2. **Slope of the string:** We need to find how $y$ changes with position ($x$). We do this by taking the derivative of $y(x,t)$ with respect to $x$.
$\frac{\partial y}{\partial x} = \frac{\partial}{\partial x} (2 A \cos (\omega t) \sin (\kappa x))$
Since $\cos(\omega t)$ doesn't change with position, it's a constant here. The derivative of $\sin(\kappa x)$ is $\kappa \cos(\kappa x)$.
So, $\frac{\partial y}{\partial x} = 2 A \cos (\omega t) (\kappa \cos (\kappa x)) = 2 A \kappa \cos (\omega t) \cos (\kappa x)$.
3. **Potential Energy per unit length:** Now, let's plug this slope into our potential energy formula.
$U_{per\_unit\_length} = \frac{1}{2} F \left(2 A \kappa \cos (\omega t) \cos (\kappa x)\right)^2$
$U_{per\_unit\_length} = \frac{1}{2} F (4 A^2 \kappa^2 \cos^2 (\omega t) \cos^2 (\kappa x))$
$U_{per\_unit\_length} = 2 F A^2 \kappa^2 \cos^2 (\omega t) \cos^2 (\kappa x)$
4. **Average over time:** Just like with kinetic energy, we need to average this over time. The average value of $\cos^2(\theta)$ over one full cycle (or many cycles) is $1/2$. So, we replace $\cos^2(\omega t)$ with $1/2$.
$U_{\text{ave}}(x) = 2 F A^2 \kappa^2 (\frac{1}{2}) \cos^2 (\kappa x)$
$U_{\text{ave}}(x) = F A^2 \kappa^2 \cos^2 (\kappa x)$
This can be rewritten as $U_{\text{ave}}(x) = F(\kappa A)^{2}\left(\cos ^{2} \kappa x\right)$, which matches the second part of what we needed to show!

Alternative answer

Answer:
The formulas for the average kinetic energy and potential energy per unit length of string are derived as follows: $$K_{\text {ave }}(x)=\mu \omega^{2} A^{2} \sin ^{2} \kappa x$$
$$U_{\text {ave }}(x)=F(\kappa A)^{2}\left(\cos ^{2} \kappa x\right)$$ Explain
This is a question about **how much energy is stored and moved around in a vibrating string** (like a guitar string!). We're looking at two kinds of energy: **kinetic energy** (energy of motion) and **potential energy** (energy stored because the string is stretched or bent). The key knowledge here is understanding how to find the speed of the string, how much it's stretched, and how to average things over time.

The solving step is:

First, let's look at the wave equation: $$y(x, t)=2 A \cos (\omega t) \sin (\kappa x)$$
This tells us the position of any tiny piece of the string `y` at a specific spot `x` and time `t`.

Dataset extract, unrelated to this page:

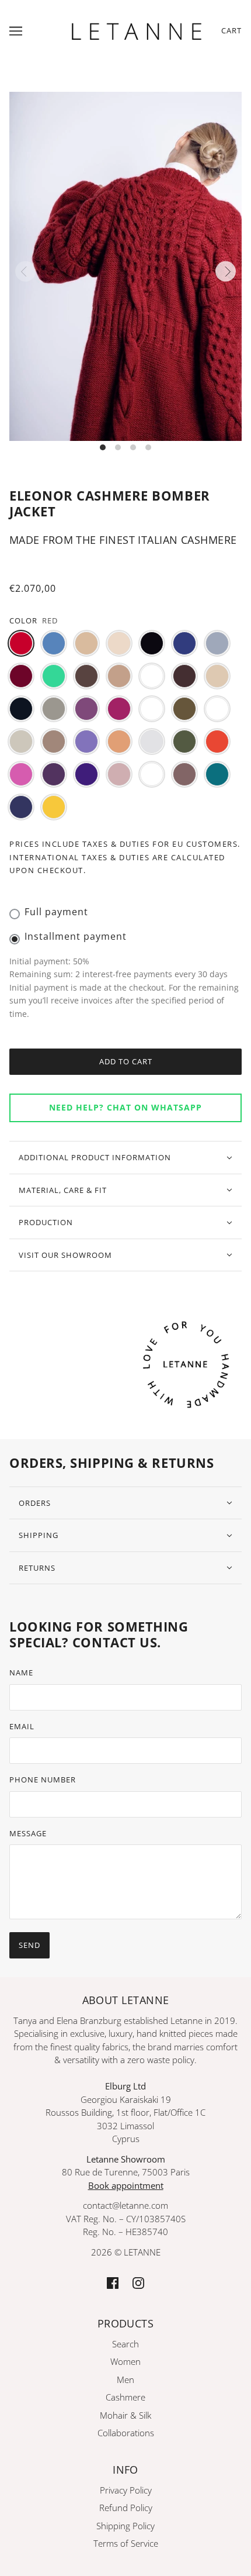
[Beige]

**Part 1: Finding the Average Kinetic Energy ($K_{\text{ave}}$)**

1. **What is Kinetic Energy?** It's energy due to motion. For a tiny bit of string, its kinetic energy depends on its mass and how fast it's moving. The formula for kinetic energy per unit length is `(1/2) * mass per unit length * (speed)^2`. So, we need to find the speed of the string first!

2. **Find the Speed (Velocity):** The speed of the string at any point `x` and time `t` is how fast its position `y` changes with time. We can find this by taking the "time derivative" of `y(x, t)`.
If `y(x, t) = 2 A cos(ωt) sin(κx)`, then its speed `v(x, t)` is:
`v(x, t) = -2 A ω sin(ωt) sin(κx)` (The `cos` becomes `-sin` and we multiply by `ω` because of the chain rule, which is like "how fast the inside of the `cos` changes").

3. **Square the Speed:** Now we square the speed because kinetic energy depends on `v^2`:
`v^2(x, t) = (-2 A ω sin(ωt) sin(κx))^2`
`v^2(x, t) = 4 A^2 ω^2 sin^2(ωt) sin^2(κx)`

4. **Instantaneous Kinetic Energy per Unit Length:** Let `μ` be the mass per unit length. The kinetic energy per unit length at any moment is `k(x, t) = (1/2) μ v^2(x, t)`:
`k(x, t) = (1/2) μ [4 A^2 ω^2 sin^2(ωt) sin^2(κx)]`
`k(x, t) = 2 μ A^2 ω^2 sin^2(ωt) sin^2(κx)`

5. **Average over Time:** We want the *average* kinetic energy over a full cycle of vibration. When we average `sin^2(something that changes with time)` over a full cycle, its average value is always `1/2`. Think of `sin^2` (or `cos^2`) going between 0 and 1; on average, it's right in the middle, `1/2`.
So, `K_ave(x) = 2 μ A^2 ω^2 (1/2) sin^2(κx)`
This simplifies to:
`K_ave(x) = μ ω^2 A^2 sin^2(κx)`
That matches the first formula! Hooray!

**Part 2: Finding the Average Potential Energy ($U_{\text{ave}}$)**

1. **What is Potential Energy?** For a stretched string, potential energy is stored because the string is being pulled out of its straight line. This depends on how much the string is stretched or bent. The formula for potential energy per unit length is `(1/2) * tension * (slope of the string)^2`. So, we need to find how much the string is "sloped" or "stretched" at each point.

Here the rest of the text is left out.